Drumming on a utility pole, South Africa

The bearded woodpecker is one of the largest woodpeckers in Africa growing to a length of about 25 cm. The head is distinctive with a black moustache, a broad black eye-stripe and black crown contrasting with a white supercilium, face, chin and throat. The male has a red hind crown which the female lacks. The mantle is black and the rest of the upper parts are yellowish-brown with narrow white barring. The tail is brown, barred white, the feathers having yellowish shafts. The underparts are grey with narrow white barring. The beak is large and greyish-black, the legs grey and the eyes red. Juveniles are similar to adults but the upper parts have a greenish tinge and more diffuse barring, and both sexes have some red colouring on the crown and nape.

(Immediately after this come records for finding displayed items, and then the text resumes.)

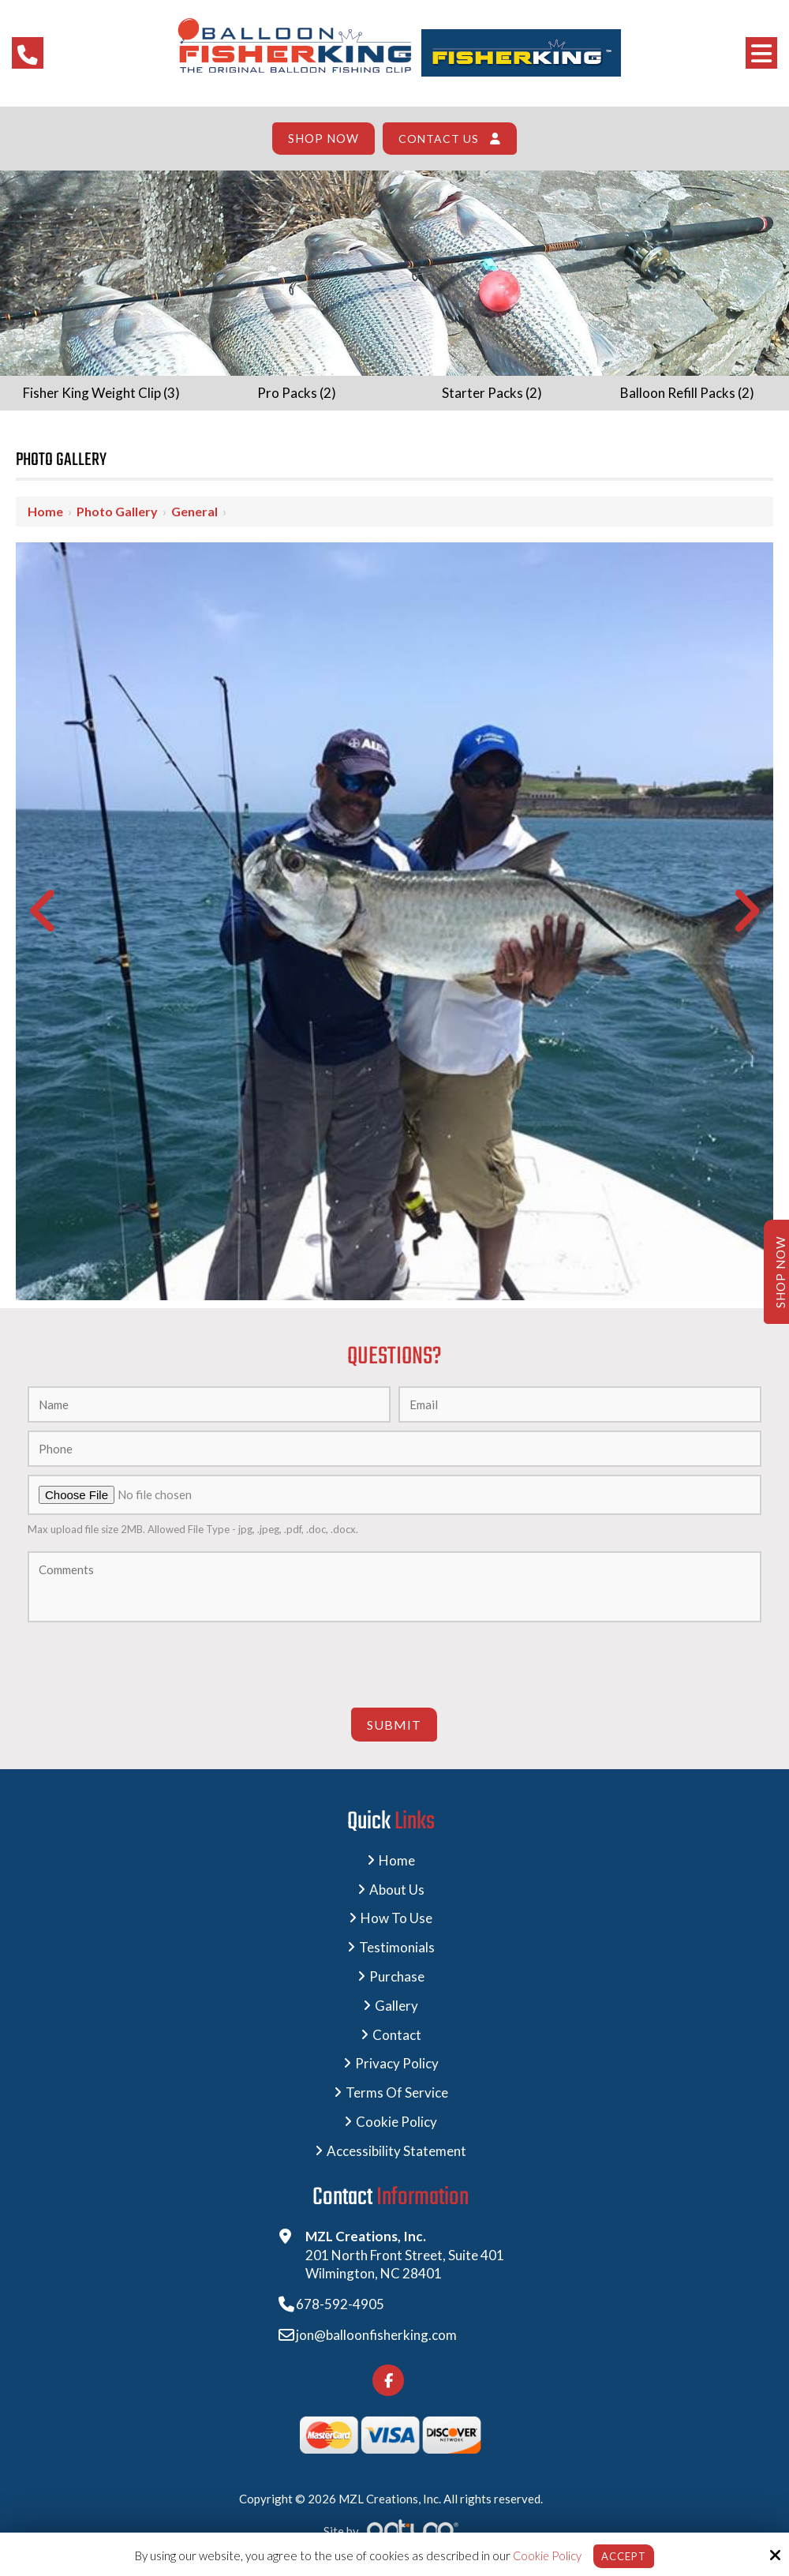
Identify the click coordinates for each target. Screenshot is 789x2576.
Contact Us (438, 138)
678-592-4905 (349, 2309)
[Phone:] (394, 1448)
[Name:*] (209, 1404)
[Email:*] (579, 1404)
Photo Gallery (117, 511)
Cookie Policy (544, 2555)
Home (45, 511)
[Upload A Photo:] (394, 1495)
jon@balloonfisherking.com (385, 2340)
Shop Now (324, 138)
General (194, 511)
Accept (624, 2555)
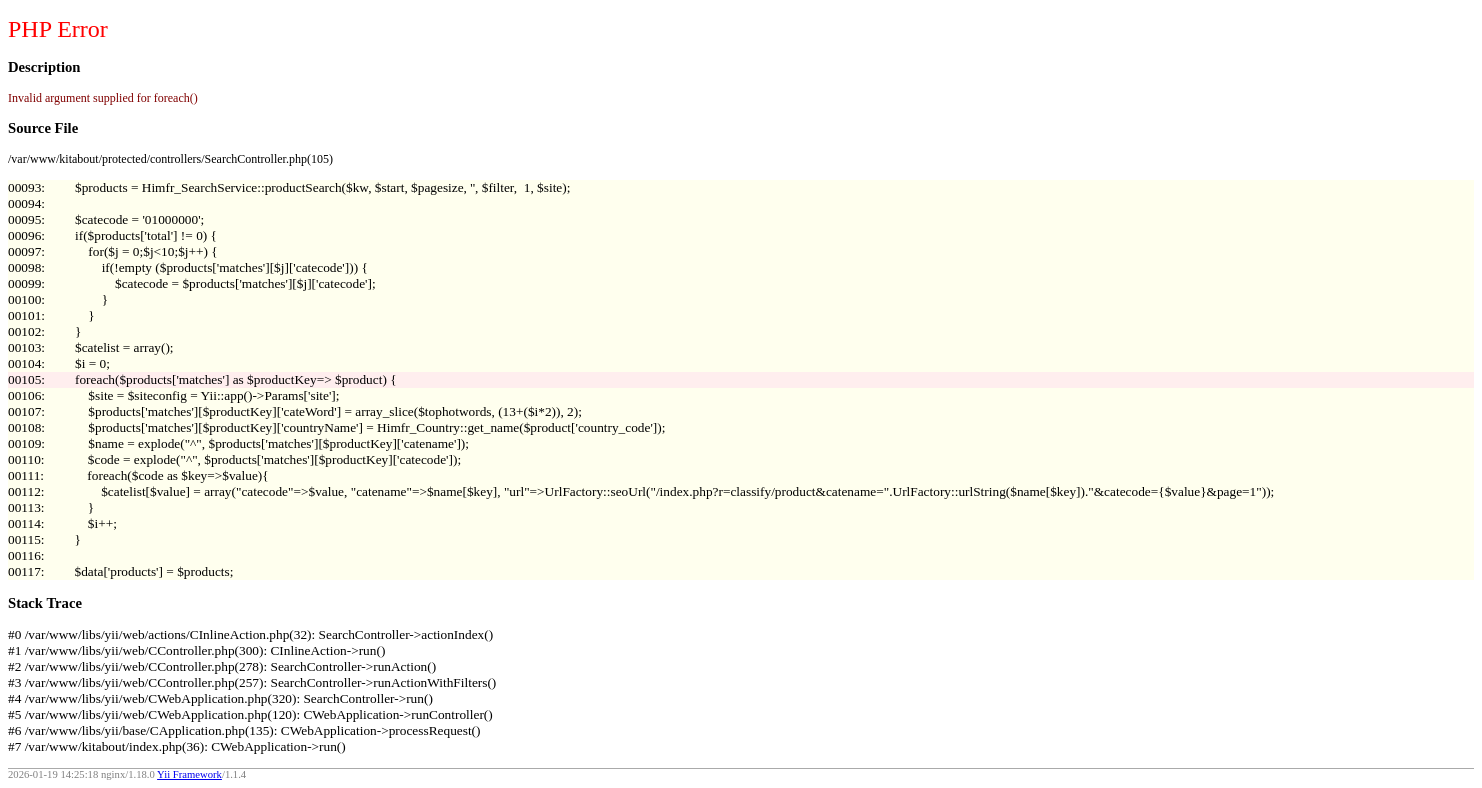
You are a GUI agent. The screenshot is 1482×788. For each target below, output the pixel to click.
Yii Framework (189, 774)
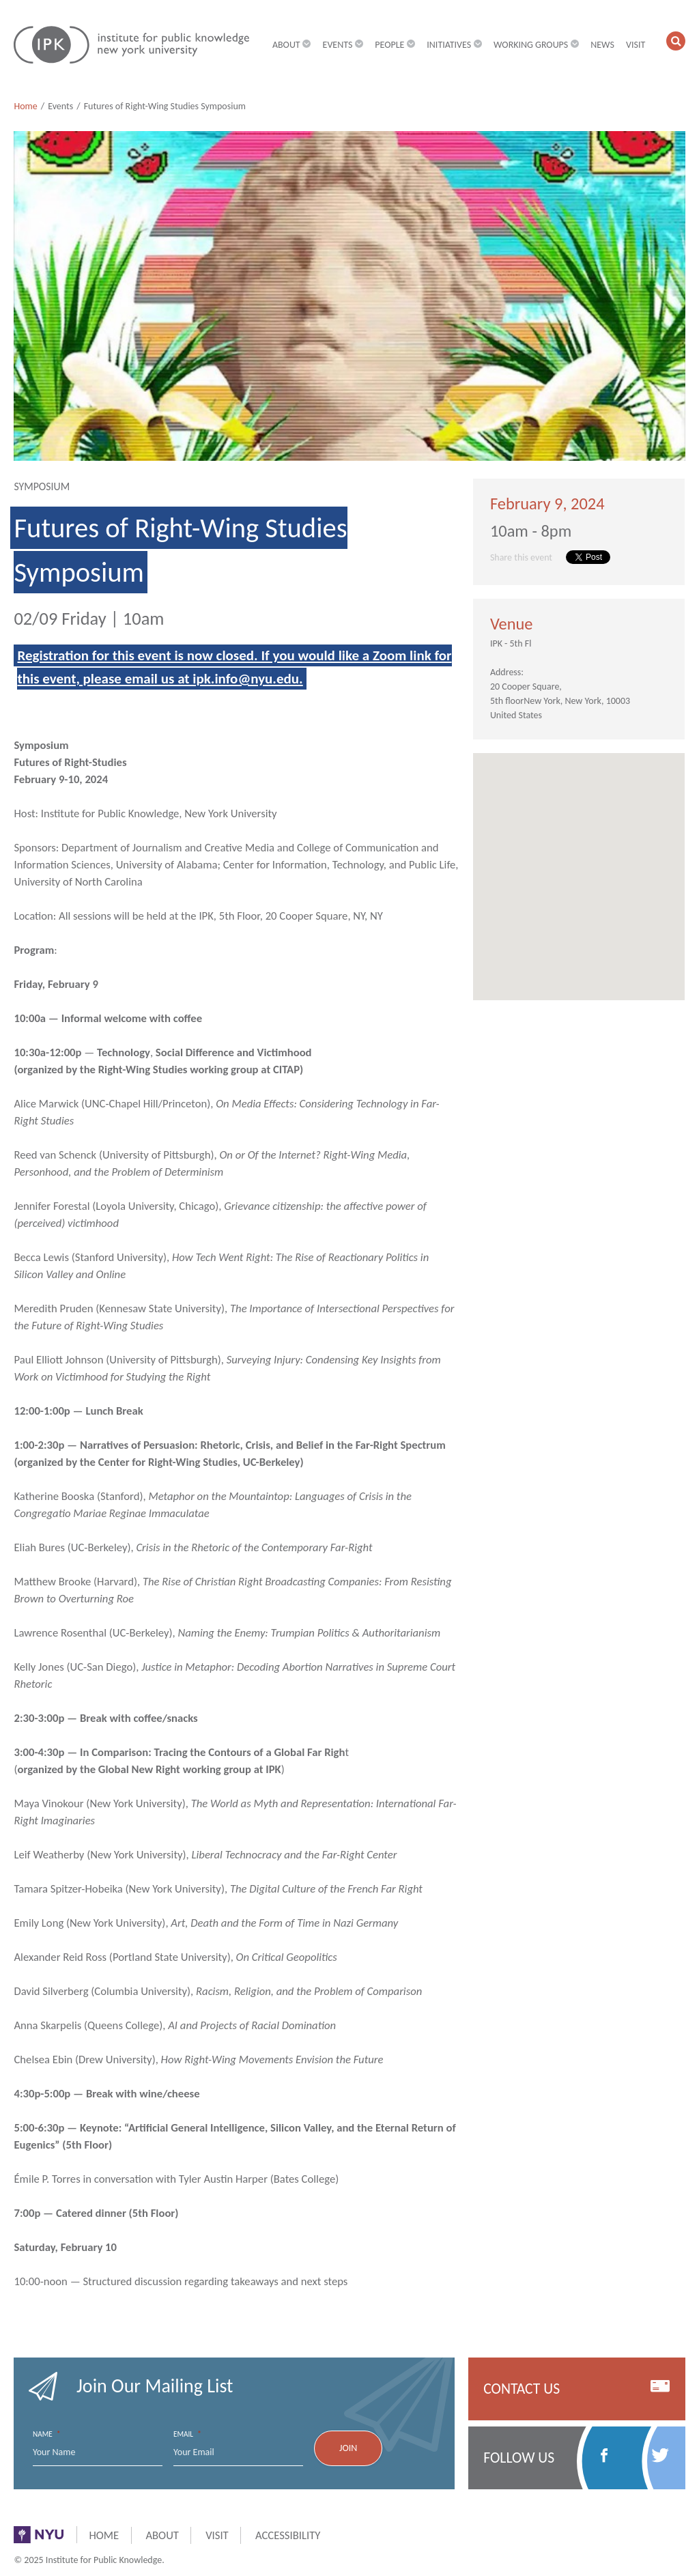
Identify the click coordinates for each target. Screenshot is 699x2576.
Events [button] (343, 45)
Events (60, 106)
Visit (635, 45)
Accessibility (287, 2535)
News (602, 45)
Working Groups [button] (536, 45)
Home (25, 106)
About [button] (291, 45)
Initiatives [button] (454, 45)
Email (187, 2434)
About (162, 2535)
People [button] (395, 45)
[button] (675, 41)
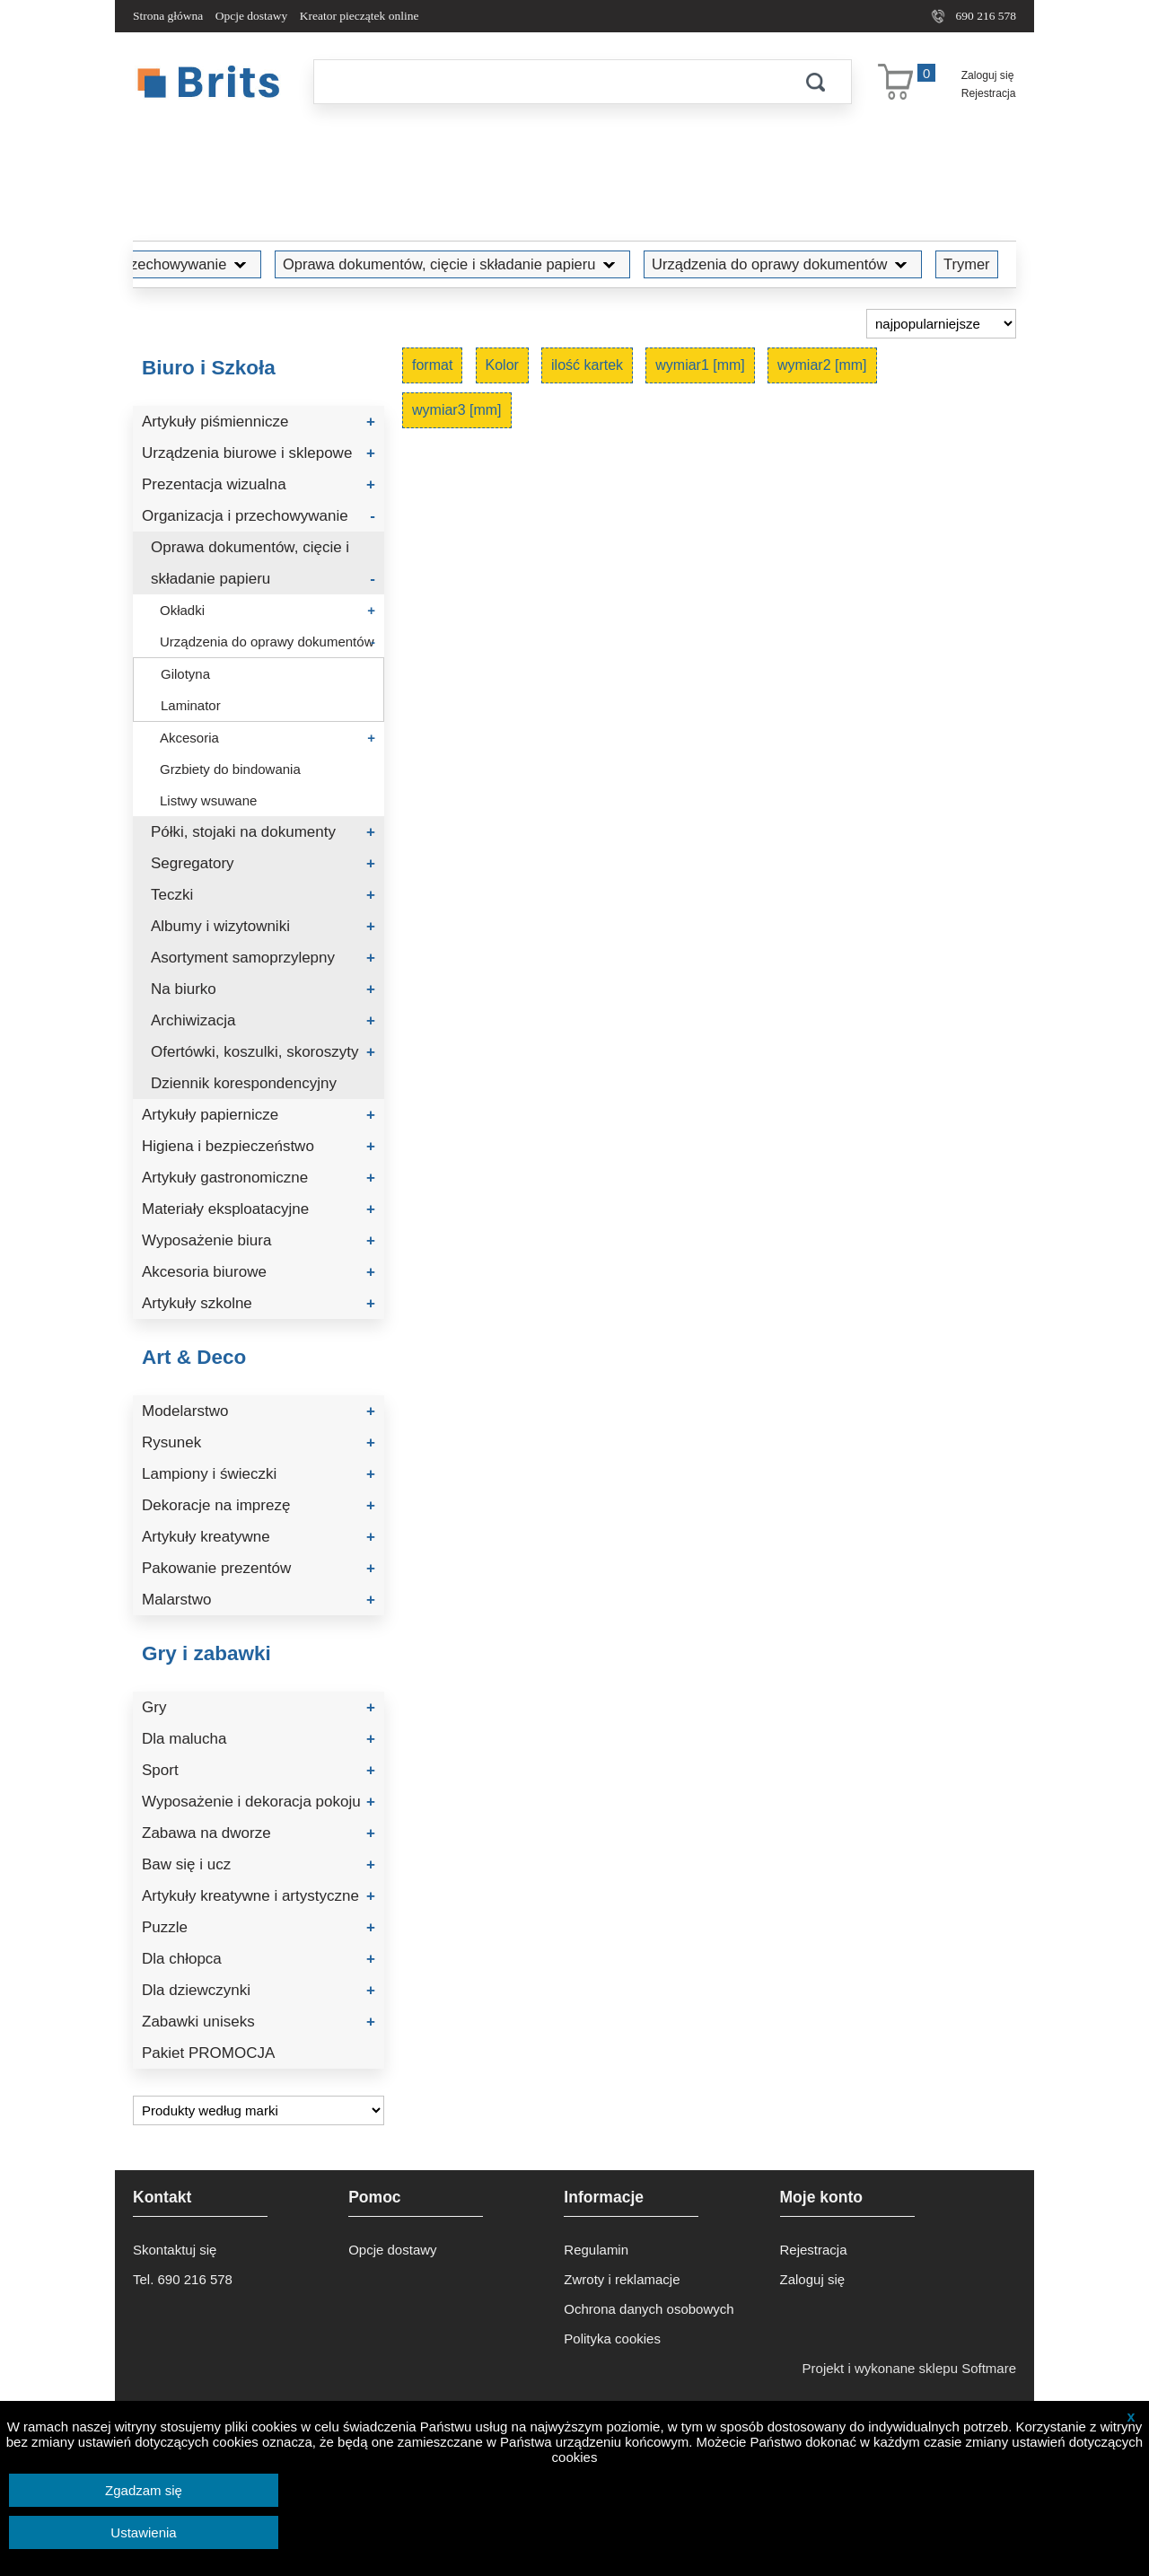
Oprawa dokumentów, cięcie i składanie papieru (453, 264)
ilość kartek (587, 365)
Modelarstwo (258, 1411)
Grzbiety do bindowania (230, 769)
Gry (258, 1707)
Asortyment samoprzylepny (263, 957)
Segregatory (263, 863)
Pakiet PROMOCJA (208, 2053)
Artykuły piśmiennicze (258, 421)
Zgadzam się (143, 2490)
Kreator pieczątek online (359, 15)
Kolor (502, 365)
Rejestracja (988, 93)
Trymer (966, 264)
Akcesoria (267, 737)
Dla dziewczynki (258, 1990)
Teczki (263, 894)
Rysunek (258, 1442)
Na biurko (263, 989)
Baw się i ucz (258, 1864)
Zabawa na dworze (258, 1833)
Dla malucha (258, 1738)
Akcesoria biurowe (258, 1272)
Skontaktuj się (174, 2249)
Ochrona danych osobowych (648, 2309)
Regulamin (596, 2249)
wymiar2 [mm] (822, 365)
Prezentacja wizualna (258, 484)
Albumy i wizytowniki (263, 926)
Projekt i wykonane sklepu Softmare (909, 2368)
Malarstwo (258, 1599)
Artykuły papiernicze (258, 1114)
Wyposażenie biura (258, 1240)
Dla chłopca (258, 1958)
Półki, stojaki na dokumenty (263, 832)
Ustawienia (143, 2532)
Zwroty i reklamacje (622, 2279)
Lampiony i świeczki (258, 1474)
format (432, 365)
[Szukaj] (546, 81)
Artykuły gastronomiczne (258, 1177)
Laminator (191, 705)
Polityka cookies (612, 2338)
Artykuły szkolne (258, 1303)
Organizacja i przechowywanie (139, 264)
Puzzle (258, 1927)
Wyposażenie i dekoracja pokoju (258, 1801)
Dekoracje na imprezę (258, 1505)
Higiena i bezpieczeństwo (258, 1146)
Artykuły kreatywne (258, 1536)
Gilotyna (185, 673)
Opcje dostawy (251, 15)
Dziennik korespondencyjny (244, 1083)
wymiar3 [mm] (457, 410)
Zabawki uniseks (258, 2021)
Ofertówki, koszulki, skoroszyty (263, 1052)
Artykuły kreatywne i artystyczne (258, 1896)
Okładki (267, 610)
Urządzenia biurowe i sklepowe (258, 453)
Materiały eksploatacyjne (258, 1209)
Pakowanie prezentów (258, 1568)
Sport (258, 1770)
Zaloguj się (987, 75)
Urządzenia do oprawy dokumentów (783, 264)
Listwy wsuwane (208, 800)
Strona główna (168, 15)
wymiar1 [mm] (700, 365)
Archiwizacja (263, 1020)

==Distribution and habitat==
It is found in Angola, Botswana, Central African Republic, Chad, Democratic Republic of the Congo, Eswatini, Ethiopia, Kenya, Malawi, Mozambique, Namibia, Rwanda, Somalia, South Africa, Sudan, Tanzania, Uganda, Zambia, and Zimbabwe. It has a wide range of habitat types including woodland with sizeable trees, Brachystegia woodland, Euphorbia and Acacia woodland, the fringes of gallery forests and brushland. It is present from the lowlands up to altitudes of about 3000 m.

==Ecology==
The bearded woodpecker often forages in pairs which communicate with each other vocally, flicking their wings as they call. Each bird will spend a long time on a single tree, hammering, probing and pecking with its beak and gleaning any stray insects it encounters, before flying off to another, often distant, tree. The diet consists of insects and their larvae, spiders, caterpillars and ants. It has been known to catch geckos and small lizards. This bird often drums loudly on branches, finishing each drum-roll with four taps. The nest hole is drilled in dead wood, up to 20 m above the ground. A clutch averaging three eggs is laid and incubation, by both parents, lasts thirteen days. The chicks are cared for by both birds and remain in the nest for about four weeks.